Available records:

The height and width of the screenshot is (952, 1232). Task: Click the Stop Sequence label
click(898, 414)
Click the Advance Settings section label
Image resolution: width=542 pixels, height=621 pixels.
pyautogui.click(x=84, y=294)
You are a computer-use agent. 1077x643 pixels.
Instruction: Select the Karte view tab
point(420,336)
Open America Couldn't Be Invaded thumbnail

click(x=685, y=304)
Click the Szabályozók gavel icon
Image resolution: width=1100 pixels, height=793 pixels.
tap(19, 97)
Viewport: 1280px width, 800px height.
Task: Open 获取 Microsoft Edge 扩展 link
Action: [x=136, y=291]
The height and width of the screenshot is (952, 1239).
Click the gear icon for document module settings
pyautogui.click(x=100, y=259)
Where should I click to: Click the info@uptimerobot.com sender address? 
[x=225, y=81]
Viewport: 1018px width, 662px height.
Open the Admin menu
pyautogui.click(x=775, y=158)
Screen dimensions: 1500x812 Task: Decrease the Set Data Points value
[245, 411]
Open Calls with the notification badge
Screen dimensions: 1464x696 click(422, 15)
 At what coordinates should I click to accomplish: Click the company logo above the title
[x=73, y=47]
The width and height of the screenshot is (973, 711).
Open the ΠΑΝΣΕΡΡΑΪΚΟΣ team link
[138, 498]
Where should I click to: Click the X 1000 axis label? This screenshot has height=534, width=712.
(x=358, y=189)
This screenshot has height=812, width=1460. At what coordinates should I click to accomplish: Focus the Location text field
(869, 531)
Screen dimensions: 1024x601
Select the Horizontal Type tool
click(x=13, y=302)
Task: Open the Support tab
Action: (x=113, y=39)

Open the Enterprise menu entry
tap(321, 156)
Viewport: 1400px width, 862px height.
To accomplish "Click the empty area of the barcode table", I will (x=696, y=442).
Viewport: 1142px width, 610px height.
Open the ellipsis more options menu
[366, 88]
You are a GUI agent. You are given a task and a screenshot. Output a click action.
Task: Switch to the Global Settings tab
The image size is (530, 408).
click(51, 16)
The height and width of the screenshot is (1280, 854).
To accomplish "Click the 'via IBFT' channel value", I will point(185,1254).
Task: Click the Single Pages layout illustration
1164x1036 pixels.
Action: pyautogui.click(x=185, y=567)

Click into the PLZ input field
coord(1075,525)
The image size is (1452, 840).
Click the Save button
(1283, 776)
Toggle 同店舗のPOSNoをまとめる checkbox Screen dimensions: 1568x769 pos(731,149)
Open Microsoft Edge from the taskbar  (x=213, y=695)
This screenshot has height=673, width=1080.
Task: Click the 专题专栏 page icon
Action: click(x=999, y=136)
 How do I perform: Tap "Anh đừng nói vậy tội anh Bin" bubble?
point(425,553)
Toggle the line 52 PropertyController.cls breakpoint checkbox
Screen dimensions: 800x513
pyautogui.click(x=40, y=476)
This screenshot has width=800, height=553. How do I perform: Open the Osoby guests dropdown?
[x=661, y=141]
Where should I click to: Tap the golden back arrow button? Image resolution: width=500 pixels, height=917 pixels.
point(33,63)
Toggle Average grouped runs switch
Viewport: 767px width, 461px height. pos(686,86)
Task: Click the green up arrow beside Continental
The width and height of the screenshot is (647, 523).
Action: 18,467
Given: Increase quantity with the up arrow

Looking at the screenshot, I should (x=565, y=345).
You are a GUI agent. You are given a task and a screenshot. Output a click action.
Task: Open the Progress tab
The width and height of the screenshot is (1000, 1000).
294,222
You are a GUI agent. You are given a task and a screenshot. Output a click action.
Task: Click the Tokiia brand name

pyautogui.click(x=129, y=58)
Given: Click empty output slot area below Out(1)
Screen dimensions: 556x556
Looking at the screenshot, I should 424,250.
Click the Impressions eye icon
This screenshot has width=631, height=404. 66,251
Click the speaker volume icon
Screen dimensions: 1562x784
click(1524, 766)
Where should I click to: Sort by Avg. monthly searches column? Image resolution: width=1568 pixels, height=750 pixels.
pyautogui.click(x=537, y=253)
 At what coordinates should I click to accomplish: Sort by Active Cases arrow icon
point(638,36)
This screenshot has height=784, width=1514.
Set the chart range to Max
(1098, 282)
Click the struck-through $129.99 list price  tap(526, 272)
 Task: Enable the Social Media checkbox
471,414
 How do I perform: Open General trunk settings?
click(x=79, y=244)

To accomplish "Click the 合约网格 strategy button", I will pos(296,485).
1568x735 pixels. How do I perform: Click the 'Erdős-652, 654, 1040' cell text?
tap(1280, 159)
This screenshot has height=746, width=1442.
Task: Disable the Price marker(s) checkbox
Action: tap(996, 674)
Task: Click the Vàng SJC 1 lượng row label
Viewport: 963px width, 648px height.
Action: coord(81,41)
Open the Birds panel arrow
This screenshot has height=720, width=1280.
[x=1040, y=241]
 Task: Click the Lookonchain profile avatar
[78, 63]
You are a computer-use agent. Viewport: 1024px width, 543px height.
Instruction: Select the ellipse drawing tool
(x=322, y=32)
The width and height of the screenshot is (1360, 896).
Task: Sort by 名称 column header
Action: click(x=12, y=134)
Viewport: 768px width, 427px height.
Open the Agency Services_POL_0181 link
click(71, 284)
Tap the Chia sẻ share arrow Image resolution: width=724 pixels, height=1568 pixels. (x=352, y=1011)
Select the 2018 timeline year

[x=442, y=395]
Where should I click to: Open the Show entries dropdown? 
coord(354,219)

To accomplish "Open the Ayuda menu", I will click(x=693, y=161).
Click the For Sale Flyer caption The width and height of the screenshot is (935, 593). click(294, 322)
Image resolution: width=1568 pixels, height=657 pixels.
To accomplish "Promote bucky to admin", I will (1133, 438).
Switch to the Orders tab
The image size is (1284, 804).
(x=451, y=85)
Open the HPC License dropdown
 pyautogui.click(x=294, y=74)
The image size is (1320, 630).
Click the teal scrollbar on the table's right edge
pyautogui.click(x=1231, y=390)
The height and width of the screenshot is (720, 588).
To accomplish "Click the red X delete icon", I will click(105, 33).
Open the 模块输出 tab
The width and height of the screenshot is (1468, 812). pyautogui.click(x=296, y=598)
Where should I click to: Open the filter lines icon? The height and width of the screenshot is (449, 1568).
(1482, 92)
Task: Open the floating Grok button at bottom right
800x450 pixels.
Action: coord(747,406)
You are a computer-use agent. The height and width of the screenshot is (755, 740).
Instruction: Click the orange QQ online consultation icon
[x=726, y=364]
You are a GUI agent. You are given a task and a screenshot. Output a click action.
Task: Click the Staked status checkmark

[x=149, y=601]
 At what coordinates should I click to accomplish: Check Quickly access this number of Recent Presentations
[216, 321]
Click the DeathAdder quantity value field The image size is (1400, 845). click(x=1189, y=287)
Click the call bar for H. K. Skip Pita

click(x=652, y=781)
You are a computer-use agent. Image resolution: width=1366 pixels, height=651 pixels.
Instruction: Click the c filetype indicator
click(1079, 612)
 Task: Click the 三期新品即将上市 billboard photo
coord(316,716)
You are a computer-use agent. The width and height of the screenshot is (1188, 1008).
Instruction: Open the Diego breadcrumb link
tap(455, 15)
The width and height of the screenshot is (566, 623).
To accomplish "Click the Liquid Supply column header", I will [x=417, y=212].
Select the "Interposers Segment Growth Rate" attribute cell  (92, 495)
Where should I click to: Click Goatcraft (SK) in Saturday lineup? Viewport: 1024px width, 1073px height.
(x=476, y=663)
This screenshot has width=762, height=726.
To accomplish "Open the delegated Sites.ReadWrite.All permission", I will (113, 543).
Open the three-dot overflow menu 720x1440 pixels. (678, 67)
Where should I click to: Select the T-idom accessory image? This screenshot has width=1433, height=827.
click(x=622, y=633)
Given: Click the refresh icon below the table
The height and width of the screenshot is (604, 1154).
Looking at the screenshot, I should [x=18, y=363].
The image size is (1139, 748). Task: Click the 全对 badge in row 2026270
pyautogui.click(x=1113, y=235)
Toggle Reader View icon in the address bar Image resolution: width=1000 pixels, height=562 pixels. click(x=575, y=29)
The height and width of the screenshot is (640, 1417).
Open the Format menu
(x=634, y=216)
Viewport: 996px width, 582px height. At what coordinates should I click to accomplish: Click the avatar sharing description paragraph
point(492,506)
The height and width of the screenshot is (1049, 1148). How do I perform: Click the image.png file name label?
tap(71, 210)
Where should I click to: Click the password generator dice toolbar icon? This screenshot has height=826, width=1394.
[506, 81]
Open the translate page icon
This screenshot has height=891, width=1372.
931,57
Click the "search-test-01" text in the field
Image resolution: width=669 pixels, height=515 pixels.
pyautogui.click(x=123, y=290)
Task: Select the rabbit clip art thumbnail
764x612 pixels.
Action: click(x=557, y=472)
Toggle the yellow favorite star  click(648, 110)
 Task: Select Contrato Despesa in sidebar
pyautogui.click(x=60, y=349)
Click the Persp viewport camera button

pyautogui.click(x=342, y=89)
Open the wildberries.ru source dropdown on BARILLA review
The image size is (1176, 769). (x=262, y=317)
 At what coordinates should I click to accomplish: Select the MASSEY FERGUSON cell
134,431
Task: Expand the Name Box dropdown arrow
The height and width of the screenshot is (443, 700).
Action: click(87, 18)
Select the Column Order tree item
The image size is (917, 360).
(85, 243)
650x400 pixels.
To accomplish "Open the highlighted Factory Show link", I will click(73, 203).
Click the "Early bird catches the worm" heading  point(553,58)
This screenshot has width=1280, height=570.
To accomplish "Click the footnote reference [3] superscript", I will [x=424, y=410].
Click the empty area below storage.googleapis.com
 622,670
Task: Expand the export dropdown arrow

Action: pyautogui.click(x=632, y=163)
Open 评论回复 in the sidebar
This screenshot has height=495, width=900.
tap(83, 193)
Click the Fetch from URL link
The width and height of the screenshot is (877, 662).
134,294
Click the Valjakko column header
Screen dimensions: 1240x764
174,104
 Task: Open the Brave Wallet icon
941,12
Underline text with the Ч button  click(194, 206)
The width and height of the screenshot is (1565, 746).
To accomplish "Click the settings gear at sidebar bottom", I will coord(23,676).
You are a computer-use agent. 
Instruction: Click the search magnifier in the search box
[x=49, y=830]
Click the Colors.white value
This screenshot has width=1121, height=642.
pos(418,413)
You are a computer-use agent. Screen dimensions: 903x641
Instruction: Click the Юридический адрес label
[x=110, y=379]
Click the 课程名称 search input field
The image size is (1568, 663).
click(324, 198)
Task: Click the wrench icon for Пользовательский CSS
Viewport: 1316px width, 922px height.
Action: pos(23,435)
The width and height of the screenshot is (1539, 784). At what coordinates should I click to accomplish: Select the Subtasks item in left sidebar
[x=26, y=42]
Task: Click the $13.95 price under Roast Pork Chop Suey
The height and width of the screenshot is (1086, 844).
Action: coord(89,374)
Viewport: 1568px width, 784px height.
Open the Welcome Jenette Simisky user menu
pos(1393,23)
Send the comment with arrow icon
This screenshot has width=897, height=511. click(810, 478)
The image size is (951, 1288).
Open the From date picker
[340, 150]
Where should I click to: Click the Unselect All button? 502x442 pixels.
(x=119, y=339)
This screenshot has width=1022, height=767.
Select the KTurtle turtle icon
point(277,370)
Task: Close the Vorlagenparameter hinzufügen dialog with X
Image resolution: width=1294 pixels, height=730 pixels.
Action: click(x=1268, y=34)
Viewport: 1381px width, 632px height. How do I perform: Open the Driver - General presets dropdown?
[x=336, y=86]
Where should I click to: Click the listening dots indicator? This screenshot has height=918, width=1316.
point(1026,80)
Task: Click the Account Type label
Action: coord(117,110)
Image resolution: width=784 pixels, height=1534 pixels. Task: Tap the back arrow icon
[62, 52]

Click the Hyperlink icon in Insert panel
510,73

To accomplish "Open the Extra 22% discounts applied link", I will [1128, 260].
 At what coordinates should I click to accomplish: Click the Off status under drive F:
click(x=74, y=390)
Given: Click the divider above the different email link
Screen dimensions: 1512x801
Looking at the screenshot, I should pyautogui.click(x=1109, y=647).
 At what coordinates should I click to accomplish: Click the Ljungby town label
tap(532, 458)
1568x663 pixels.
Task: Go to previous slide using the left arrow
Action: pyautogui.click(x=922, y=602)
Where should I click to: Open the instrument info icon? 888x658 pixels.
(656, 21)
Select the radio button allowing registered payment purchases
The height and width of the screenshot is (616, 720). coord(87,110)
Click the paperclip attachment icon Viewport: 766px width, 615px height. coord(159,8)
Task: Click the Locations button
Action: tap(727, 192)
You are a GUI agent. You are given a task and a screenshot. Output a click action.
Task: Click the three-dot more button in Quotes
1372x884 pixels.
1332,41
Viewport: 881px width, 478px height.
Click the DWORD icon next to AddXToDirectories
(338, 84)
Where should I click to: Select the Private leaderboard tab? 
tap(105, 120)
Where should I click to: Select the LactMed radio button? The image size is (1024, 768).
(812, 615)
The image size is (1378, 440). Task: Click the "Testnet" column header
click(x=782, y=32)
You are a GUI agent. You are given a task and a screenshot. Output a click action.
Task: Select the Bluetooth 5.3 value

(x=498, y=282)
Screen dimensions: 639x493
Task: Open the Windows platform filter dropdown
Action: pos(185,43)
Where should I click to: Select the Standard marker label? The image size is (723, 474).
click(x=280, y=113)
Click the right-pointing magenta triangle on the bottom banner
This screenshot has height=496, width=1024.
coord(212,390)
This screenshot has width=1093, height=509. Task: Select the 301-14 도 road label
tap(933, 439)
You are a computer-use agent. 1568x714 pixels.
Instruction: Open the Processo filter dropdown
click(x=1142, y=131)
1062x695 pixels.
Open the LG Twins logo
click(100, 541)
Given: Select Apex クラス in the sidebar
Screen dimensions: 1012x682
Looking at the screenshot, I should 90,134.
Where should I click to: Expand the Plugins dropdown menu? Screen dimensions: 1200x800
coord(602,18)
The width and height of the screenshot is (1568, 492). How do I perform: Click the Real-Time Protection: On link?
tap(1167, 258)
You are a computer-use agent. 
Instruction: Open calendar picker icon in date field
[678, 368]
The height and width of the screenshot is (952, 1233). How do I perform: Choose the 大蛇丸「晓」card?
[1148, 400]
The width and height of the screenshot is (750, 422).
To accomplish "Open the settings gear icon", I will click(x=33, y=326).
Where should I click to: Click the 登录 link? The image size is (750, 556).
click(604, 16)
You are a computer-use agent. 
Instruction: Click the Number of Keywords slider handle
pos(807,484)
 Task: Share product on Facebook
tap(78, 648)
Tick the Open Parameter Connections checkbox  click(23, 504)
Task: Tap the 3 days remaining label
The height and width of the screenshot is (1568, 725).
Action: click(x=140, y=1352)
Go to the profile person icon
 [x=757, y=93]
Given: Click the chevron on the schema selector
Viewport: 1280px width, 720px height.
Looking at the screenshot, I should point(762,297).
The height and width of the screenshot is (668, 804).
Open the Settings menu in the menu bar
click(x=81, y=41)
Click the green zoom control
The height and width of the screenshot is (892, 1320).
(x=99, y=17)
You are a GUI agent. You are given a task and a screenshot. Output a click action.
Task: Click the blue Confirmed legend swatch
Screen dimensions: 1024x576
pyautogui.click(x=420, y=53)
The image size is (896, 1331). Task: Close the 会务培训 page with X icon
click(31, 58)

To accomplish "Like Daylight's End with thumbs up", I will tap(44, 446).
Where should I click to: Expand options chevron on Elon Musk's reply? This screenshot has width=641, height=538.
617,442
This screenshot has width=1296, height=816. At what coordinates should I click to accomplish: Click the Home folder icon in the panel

About this exercise: In the records above, collect each line with "green".

Solution to this exercise:
Task: Click the green up arrow beside Continental
Click the green zoom control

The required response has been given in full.